DARK LIGHT, by Randy Wayne White. Fiction. Putnam’s Sons, 2006.
Those of you folks who are getting away to Florida soon should take advantage of airplane or beach time to become acquainted with this author. He has written 12 novels, mostly centered in the islands of Southwest Florida and the nearby Everglades. The main character is “Doc Ford,” a marine biologist living at the marina on Sanibel Island. Doc’s job is collecting biological specimens for colleges and research institutes, and a community of unusual and quirky characters surrounds him at the marina. These characters are his close friends, the only family he knows.
In spite of the quiet island surroundings, adventures always seem to find Ford and friends, partly because of repercussions following from Ford’s mysterious past, working for a secret government organization somewhat like the CIA, but also because he and his friends represent the “locals” who live on these islands, those at odds not only with the annual invasion of tourists (who, by their sheer numbers, threaten the delicate balance of nature that allows these islands to exist), but, more importantly, with developers who sneak in at night to fill the swamps and destroy wildlife habitat to clear the way for shopping malls and giant hotels.

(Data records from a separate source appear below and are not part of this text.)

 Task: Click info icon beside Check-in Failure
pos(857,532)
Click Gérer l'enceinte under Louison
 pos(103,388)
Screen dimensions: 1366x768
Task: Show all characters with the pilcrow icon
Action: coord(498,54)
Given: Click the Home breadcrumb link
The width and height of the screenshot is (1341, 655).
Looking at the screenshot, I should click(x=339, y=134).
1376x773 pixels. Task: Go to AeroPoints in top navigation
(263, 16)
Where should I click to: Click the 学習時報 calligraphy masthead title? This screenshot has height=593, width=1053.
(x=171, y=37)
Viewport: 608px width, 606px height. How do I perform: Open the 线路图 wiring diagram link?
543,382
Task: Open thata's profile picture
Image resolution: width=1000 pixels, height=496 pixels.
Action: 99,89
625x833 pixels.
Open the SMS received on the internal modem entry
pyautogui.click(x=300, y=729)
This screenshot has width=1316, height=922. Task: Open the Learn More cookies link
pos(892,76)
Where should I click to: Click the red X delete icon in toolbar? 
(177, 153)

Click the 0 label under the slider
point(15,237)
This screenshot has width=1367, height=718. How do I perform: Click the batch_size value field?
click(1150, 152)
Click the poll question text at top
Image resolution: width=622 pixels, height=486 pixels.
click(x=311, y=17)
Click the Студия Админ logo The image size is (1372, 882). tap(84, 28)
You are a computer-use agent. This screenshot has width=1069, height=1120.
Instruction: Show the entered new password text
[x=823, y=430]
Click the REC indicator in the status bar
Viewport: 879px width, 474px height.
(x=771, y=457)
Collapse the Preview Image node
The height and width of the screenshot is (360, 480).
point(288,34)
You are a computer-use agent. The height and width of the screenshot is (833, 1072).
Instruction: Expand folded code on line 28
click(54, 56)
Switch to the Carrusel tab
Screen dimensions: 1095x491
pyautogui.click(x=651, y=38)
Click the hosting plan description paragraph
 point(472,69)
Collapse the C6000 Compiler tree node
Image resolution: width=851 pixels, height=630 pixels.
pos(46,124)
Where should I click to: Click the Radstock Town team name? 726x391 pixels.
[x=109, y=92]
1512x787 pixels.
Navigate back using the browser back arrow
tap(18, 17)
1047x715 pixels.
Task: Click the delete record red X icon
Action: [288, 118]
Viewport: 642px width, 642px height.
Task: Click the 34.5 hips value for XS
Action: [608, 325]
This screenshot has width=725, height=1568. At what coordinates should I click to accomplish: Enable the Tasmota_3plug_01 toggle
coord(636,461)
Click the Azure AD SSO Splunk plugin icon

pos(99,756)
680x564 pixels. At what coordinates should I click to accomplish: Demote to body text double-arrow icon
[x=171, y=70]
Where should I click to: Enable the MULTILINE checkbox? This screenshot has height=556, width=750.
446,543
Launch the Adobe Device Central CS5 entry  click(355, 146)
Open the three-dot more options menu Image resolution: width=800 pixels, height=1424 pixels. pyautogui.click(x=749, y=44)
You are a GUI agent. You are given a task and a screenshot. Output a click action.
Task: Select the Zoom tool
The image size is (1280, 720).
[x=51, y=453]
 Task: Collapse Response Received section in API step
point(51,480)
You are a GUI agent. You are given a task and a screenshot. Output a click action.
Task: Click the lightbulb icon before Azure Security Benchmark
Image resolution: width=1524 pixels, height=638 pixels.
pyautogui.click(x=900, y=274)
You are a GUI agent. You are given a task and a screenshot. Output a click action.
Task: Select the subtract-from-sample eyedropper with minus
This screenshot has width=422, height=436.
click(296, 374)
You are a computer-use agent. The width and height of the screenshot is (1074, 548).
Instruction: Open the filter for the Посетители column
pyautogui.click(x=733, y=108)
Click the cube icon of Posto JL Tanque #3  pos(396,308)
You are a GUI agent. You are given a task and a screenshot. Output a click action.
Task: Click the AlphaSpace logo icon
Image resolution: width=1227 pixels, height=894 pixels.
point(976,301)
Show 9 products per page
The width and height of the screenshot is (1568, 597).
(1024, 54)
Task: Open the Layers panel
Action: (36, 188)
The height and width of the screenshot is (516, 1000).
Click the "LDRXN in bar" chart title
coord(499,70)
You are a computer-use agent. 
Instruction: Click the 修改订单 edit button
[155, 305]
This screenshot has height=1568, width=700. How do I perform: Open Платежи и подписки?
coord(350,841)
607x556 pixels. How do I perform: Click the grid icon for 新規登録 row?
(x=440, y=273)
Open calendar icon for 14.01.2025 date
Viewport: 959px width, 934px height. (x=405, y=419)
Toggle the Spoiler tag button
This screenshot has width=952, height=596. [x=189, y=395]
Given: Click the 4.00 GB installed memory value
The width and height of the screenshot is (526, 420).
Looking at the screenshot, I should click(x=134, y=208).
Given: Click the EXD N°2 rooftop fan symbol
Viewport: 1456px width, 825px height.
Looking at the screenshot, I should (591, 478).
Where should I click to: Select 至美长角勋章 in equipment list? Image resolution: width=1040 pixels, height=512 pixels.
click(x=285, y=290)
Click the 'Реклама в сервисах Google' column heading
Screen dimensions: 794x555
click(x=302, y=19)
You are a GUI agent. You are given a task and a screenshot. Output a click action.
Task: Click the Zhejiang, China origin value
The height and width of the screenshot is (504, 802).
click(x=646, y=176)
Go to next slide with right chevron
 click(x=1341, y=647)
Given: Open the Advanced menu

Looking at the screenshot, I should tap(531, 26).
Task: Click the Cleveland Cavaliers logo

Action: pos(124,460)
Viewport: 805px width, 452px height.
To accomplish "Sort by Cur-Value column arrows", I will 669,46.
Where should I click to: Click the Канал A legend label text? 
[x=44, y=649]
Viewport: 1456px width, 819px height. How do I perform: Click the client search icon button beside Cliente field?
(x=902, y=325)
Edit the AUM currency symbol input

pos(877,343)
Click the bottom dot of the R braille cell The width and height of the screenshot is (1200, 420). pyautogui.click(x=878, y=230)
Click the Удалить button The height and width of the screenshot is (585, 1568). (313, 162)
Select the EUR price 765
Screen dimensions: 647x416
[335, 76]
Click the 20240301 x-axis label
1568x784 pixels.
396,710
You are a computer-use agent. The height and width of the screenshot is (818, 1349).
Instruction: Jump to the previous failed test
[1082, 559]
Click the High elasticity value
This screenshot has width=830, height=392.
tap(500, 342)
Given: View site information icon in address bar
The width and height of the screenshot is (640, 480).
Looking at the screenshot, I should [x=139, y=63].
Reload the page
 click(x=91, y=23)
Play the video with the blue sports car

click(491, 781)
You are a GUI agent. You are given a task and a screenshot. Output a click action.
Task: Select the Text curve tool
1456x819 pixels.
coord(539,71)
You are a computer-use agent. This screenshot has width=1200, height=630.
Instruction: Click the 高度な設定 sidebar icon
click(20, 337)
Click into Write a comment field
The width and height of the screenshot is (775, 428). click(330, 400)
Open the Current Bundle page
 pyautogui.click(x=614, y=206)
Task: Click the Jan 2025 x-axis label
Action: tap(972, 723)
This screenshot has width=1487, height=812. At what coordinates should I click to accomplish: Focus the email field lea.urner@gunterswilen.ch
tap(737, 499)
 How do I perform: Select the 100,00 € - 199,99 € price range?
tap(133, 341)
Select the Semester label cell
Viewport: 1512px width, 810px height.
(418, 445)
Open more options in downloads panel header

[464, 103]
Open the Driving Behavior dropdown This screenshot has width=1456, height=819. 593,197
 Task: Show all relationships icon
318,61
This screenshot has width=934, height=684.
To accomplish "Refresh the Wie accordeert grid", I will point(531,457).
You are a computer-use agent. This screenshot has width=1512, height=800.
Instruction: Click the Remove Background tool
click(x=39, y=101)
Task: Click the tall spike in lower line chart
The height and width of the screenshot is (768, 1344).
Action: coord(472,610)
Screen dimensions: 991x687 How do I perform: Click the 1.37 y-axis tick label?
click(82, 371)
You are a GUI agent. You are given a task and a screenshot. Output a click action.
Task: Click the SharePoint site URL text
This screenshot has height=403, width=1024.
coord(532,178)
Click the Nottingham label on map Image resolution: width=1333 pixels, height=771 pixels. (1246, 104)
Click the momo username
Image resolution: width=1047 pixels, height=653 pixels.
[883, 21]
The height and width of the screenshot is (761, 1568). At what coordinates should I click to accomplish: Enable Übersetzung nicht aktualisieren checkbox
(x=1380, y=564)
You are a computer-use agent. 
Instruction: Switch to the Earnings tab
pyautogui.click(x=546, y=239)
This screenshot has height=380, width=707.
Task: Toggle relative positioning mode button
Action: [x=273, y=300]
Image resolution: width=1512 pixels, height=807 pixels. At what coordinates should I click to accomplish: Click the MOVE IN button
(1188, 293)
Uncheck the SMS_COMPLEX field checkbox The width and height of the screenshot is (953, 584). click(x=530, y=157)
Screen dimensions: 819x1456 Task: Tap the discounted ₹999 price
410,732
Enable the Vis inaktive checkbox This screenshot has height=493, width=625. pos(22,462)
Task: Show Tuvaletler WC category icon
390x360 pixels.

Before he started writing novels, Randy Wayne White was a charter fishing captain. As a result, he knows these islands intimately and describes them in accurate detail, and there’s a distinct advantage in reading a book about the immediate area you are visiting. When you get home, you can impress your friends describing all the sights you have seen, even if you actually only read about them and never left the beach. This particular book involves a boat that sank during a hurricane in 1944 and an attractive woman visited by German relatives late in WW II. Were the Nazis fleeing to Florida to escape retribution? Did they bring gold bullion to pay their way to Argentina? Was the gold in the boat that sank (and is now lying in the sand just off Sanibel)? Only “Doc Ford” can find out for you!
If you enjoy this book and are fortunate enough to be visiting Sanibel Island, be sure to stop for a meal at the Doc Ford Sports Bar on SanCap Road. There you will probably find Randy Wayne White at the bar of his restaurant, chatting with his old fishing buddies, and you can tell him yourself that you enjoyed his book.